L’Eglise Réformée de France en quelques mots
L’Eglise protestante réformée :
affirme la priorité de la lecture et de l’interprétation personnelles de la Bible par rapport à la tradition ;
- préconise la liberté complète de la conscience contre toutes formes d’autoritarisme ;
- rejette toute hiérarchie et toute infaillibilité dans l’Eglise ;
- place sur un pied d’égalité les pasteur(e)s et les laïcs autorisés à célébrer le culte et les sacrements ;
- met au centre du culte du dimanche la lecture de la Bible et la prédication de la Parole de Dieu ;
- accorde une valeur symbolique au pain et au vin partagés quand il y a communion au cours d’un culte ; accueille à la communion toute personne (enfant ou adulte) qui reconnaît dans le pain et le vin les signes de la présence spirituelle du Christ ;
- prie Dieu et le Christ et ne prie ni Marie, ni les saints ;
- considère que l’amour fraternel est la réponse désintéressée à l’amour que Dieu porte à tout être.
Pour aller plus loin avec l’Eglise Réformée de France
La Liberté individuelle lui semble une valeur fondamentale. Ce n'est pas l'Eglise qui détermine ce qu'il faut croire ou faire. Dans le protestantisme, il n'y a pas d'autorité dogmatique, ni d'excommunication, ni de commandements d'ordre éthique. Cela implique que chacun est responsable de sa foi et de son comportement et est appelé à réfléchir par lui-même pour construire ses propres convictions à partir de la Bible.

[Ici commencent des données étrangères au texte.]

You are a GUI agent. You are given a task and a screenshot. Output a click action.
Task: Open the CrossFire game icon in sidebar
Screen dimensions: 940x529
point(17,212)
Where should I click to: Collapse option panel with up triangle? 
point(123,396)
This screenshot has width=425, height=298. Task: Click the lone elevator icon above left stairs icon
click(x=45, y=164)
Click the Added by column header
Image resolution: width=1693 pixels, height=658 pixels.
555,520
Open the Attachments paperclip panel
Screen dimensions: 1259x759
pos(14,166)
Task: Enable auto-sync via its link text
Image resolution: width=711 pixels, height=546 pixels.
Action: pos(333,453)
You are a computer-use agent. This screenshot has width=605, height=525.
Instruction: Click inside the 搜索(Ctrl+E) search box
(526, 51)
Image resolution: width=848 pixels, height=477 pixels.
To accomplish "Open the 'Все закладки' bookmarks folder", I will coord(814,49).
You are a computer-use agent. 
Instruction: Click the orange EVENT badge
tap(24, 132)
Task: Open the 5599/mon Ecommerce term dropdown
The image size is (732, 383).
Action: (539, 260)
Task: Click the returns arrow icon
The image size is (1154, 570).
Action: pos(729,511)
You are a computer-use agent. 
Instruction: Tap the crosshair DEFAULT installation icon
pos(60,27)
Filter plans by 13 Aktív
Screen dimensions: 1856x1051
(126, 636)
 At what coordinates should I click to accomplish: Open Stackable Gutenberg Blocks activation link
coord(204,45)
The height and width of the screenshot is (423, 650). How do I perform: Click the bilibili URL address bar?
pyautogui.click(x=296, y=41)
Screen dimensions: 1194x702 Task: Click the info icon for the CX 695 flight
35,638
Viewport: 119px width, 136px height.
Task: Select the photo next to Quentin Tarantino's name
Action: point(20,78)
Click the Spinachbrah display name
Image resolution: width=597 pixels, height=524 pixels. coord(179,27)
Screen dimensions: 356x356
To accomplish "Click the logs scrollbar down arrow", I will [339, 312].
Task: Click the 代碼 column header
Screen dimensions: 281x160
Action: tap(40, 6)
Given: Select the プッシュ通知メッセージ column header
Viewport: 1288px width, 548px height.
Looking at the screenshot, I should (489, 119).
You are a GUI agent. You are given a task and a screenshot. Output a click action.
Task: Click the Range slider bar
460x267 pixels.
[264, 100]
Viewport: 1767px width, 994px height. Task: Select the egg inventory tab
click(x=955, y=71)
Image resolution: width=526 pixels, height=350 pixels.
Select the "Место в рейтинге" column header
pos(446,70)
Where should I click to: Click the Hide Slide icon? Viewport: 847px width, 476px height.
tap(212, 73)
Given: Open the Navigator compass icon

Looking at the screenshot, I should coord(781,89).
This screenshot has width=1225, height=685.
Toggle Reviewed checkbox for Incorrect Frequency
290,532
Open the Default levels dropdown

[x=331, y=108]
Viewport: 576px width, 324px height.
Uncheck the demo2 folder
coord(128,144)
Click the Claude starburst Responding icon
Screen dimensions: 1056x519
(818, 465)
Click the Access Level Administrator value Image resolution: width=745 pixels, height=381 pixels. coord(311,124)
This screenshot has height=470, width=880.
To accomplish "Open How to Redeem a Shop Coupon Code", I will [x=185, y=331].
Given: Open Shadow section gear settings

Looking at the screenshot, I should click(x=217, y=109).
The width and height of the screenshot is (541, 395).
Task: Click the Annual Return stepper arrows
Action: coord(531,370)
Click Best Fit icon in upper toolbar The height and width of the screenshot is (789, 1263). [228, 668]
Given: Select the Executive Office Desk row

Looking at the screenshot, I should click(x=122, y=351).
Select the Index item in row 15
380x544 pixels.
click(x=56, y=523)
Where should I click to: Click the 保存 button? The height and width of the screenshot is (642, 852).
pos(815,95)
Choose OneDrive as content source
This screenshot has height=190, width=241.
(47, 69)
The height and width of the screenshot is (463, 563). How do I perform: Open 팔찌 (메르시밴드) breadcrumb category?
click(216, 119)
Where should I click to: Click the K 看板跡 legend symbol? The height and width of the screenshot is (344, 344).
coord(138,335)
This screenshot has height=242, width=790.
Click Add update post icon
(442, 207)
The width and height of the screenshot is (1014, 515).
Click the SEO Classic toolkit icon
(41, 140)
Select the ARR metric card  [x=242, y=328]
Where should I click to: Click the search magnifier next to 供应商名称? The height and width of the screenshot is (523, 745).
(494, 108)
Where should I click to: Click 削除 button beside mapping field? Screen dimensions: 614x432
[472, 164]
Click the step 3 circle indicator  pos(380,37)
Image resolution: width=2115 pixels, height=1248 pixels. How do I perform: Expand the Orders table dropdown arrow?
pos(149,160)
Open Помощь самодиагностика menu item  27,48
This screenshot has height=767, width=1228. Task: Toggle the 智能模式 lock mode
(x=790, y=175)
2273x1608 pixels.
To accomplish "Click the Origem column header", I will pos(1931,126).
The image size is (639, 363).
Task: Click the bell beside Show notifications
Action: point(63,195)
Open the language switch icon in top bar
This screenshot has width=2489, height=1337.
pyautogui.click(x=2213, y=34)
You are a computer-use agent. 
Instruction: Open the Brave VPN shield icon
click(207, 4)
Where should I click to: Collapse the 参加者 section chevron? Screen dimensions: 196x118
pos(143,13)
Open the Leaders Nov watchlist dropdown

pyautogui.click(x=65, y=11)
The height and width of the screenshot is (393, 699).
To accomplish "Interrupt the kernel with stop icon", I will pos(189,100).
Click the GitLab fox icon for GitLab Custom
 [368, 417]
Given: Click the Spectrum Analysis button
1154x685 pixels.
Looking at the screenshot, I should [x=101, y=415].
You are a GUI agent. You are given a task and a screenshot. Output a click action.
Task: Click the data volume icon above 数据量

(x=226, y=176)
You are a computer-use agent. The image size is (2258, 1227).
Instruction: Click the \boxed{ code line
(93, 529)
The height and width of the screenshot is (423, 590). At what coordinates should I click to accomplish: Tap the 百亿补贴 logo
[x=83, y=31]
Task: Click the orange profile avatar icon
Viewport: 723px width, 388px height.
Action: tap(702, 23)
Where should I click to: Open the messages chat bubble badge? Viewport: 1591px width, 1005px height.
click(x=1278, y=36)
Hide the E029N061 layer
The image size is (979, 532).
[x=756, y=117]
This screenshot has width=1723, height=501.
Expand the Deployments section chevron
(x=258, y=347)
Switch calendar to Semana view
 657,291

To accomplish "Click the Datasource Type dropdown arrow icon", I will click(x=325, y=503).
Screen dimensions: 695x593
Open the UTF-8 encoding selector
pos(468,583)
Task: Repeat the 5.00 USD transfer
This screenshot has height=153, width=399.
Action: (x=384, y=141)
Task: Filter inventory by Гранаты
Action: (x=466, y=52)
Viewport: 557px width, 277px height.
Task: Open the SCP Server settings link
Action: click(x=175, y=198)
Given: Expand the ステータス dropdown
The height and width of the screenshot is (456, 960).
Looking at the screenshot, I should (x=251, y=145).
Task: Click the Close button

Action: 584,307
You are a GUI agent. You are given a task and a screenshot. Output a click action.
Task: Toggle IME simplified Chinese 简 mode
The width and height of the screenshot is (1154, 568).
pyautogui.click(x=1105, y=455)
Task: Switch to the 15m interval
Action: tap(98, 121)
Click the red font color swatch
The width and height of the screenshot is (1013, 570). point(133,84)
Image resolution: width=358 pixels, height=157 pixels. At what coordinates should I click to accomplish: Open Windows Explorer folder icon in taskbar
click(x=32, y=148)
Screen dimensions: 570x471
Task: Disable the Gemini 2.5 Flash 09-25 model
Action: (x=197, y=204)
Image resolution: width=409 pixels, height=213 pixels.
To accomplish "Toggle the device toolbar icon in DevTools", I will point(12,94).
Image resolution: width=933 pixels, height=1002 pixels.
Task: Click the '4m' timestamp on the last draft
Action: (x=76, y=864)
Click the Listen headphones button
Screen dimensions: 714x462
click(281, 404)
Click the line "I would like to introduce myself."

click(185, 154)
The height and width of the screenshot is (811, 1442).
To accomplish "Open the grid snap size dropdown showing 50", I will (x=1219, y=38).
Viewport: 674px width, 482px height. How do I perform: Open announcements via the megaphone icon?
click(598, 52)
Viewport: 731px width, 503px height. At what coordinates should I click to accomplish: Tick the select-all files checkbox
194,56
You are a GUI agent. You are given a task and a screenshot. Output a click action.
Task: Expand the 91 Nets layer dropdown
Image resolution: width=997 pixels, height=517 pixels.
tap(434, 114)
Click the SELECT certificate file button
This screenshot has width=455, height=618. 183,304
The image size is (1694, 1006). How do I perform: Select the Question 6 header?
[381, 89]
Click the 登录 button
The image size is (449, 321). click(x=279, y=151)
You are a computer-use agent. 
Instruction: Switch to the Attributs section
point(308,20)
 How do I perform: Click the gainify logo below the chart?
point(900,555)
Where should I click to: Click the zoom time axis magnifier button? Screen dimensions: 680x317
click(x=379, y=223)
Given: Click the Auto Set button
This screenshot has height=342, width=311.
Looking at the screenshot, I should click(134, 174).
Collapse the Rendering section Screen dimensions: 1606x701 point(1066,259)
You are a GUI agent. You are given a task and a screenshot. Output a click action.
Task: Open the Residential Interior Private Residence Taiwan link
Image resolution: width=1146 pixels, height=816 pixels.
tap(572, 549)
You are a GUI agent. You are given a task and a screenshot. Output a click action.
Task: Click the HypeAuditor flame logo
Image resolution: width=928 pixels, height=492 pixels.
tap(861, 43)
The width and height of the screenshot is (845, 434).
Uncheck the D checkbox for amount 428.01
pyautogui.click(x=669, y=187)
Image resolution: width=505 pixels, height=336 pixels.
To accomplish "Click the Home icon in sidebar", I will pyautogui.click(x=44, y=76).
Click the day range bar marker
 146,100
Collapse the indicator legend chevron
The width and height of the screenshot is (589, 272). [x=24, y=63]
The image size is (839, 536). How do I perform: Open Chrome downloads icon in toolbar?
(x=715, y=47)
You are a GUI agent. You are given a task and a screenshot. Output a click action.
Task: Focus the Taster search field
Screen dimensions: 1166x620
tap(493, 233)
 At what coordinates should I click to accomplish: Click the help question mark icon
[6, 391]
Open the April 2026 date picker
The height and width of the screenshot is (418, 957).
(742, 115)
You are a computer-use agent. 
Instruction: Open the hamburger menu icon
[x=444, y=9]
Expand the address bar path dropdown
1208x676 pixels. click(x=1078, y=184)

La Bible est donc l'outil de base et le fondement de la vie de tout protestant. La lecture de cette Bible se fait, non pas "au pied de la lettre", mais avec un certain sens critique, en cherchant à replacer tout passage dans son contexte pour en extraire une signification actuelle. La Bible n'est pas considérée comme une ‘somme dogmatique’ ni comme un ‘code moral’, mais comme la nourriture privilégiée de la réflexion et de la vie spirituelle.
L'Eglise est l'assemblée des croyants réunis pour écouter la parole de Dieu. Personne ne peut prétendre fixer les contours de cette Eglise. Seul Dieu connaît les limites de ‘son peuple’. L’Eglise n'est pas médiatrice du salut, mais s'efforce, avec d'autres, de vivre sa foi et de donner des signes visibles de la gratuité de l'amour de Dieu.
Le Culte du dimanche est un moment privilégié de formation et de rassemblement pour la communauté. Il est public. Tous ceux qui cherchent, d'où qu'ils viennent, peuvent y assister. La prédication y a une place prépondérante. La Sainte Cène (l’équivalent de la ‘communion’ dans les églises catholiques) est communion au Christ présent par son Esprit. Le pain reste du pain, le vin reste du vin, mais ils sont les signes de la présence spirituelle du Christ.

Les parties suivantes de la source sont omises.